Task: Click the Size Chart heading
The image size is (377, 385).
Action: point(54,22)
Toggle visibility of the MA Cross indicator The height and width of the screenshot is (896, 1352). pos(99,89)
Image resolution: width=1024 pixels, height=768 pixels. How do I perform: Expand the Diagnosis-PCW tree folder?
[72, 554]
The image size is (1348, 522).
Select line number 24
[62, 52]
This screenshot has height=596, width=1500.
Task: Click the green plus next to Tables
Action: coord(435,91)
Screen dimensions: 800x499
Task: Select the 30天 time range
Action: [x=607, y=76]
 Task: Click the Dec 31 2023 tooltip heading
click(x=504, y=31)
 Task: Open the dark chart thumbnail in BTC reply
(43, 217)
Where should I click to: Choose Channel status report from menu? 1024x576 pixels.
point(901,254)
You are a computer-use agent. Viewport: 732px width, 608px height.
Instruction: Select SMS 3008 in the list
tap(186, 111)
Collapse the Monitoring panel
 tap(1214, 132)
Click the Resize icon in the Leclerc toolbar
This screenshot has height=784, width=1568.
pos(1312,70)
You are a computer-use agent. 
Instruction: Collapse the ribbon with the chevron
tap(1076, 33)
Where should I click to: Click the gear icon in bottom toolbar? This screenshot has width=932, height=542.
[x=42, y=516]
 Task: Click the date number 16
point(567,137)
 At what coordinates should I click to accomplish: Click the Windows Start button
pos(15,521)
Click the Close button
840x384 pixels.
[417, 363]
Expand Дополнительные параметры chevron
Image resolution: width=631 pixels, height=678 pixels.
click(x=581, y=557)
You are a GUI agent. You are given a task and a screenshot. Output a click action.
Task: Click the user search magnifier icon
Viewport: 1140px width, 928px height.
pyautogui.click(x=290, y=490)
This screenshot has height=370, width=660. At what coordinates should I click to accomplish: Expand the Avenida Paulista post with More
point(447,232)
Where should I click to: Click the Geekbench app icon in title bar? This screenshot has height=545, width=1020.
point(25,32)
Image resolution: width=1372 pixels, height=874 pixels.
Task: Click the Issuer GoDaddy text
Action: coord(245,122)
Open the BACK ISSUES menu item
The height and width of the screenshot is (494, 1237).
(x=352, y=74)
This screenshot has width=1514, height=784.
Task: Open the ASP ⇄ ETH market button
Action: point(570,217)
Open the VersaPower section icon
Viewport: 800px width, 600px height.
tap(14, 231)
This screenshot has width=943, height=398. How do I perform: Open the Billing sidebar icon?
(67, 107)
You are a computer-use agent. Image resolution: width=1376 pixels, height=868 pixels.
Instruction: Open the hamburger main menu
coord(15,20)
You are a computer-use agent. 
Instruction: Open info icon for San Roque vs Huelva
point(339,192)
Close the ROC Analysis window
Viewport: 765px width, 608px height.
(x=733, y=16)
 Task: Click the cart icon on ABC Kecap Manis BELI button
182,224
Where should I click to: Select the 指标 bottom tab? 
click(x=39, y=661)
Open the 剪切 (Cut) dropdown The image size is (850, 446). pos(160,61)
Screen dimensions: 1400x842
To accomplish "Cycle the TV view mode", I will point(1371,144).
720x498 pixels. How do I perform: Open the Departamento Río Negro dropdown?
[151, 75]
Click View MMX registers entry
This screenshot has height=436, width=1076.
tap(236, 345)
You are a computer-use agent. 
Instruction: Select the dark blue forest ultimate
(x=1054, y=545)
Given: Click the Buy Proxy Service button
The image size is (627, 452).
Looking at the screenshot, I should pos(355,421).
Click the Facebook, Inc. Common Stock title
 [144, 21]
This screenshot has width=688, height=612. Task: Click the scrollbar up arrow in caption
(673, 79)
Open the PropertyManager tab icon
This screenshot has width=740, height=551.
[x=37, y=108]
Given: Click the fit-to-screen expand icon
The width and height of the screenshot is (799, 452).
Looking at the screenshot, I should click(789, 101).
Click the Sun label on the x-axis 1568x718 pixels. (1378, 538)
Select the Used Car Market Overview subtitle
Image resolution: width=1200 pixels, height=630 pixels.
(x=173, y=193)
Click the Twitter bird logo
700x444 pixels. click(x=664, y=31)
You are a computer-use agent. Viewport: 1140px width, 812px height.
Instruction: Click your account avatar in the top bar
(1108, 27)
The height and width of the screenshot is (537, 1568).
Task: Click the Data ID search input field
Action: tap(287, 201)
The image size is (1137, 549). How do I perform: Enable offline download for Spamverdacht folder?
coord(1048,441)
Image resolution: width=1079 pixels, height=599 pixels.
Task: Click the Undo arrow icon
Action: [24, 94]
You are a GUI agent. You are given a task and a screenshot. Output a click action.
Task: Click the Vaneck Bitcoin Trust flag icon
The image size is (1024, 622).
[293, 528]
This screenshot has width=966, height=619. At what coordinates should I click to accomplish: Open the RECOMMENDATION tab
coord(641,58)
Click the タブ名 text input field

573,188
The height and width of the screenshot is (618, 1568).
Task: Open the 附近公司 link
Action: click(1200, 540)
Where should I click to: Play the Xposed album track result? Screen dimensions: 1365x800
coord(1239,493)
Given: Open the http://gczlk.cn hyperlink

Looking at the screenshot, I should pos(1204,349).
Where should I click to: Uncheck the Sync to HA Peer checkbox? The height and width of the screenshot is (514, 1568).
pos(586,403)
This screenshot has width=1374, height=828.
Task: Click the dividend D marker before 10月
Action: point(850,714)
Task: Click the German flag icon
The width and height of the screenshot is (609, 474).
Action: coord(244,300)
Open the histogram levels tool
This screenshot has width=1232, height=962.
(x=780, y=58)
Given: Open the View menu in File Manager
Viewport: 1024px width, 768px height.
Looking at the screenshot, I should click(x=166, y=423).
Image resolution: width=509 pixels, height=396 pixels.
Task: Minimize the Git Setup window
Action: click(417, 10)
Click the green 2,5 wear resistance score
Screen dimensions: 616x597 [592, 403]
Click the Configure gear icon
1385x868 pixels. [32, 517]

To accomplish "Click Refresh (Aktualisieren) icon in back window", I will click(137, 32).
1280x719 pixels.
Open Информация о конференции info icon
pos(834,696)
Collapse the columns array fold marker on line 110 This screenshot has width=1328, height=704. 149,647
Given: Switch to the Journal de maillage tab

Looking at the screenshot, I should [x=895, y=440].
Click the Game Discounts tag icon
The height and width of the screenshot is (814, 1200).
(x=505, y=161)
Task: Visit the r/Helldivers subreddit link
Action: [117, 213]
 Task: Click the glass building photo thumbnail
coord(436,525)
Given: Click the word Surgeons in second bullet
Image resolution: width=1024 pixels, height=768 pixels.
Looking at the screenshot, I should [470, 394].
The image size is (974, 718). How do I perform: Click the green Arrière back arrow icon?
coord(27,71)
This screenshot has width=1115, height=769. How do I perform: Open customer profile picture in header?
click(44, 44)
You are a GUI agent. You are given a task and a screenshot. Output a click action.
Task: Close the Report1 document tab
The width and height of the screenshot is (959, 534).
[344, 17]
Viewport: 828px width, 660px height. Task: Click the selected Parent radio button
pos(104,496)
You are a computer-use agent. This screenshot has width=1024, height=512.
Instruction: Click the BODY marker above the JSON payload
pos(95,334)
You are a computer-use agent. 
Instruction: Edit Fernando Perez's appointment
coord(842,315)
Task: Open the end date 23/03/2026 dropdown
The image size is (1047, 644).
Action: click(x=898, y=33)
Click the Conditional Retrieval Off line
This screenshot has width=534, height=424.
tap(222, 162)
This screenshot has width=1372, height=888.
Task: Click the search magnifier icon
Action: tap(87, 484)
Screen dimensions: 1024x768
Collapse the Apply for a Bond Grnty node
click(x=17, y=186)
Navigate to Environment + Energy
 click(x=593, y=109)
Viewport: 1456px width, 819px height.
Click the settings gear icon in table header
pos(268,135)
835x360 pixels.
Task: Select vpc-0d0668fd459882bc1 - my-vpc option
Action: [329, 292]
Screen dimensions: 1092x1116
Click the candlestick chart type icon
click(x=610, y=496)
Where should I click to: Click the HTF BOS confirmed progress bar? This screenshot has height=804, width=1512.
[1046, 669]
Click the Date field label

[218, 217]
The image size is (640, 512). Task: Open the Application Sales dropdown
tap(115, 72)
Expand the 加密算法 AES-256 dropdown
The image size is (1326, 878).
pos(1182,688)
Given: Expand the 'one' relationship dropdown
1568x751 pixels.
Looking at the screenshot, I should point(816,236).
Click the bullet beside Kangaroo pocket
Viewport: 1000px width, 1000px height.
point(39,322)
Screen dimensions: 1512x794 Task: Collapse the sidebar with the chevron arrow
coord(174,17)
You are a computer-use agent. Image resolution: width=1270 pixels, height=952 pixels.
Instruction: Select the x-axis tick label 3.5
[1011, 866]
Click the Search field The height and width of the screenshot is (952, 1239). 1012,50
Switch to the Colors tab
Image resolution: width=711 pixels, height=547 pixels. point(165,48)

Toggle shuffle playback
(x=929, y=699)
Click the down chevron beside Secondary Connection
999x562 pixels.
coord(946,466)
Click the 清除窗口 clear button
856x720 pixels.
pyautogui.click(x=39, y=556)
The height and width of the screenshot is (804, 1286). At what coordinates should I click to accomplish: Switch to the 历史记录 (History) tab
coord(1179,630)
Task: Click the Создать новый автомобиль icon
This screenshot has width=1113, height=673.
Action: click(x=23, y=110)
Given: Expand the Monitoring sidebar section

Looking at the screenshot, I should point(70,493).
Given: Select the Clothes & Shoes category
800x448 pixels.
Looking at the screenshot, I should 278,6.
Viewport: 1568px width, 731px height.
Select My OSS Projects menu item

┄┄┄┄┄┄┄┄┄┄┄┄┄┄┄┄┄┄┄┄

• _ASSIGNMENT_
Using the records above, list each line that includes "bullet".

• _THE COMPLETED TASK_
Given: Click the word Surgeons in second bullet
Click the bullet beside Kangaroo pocket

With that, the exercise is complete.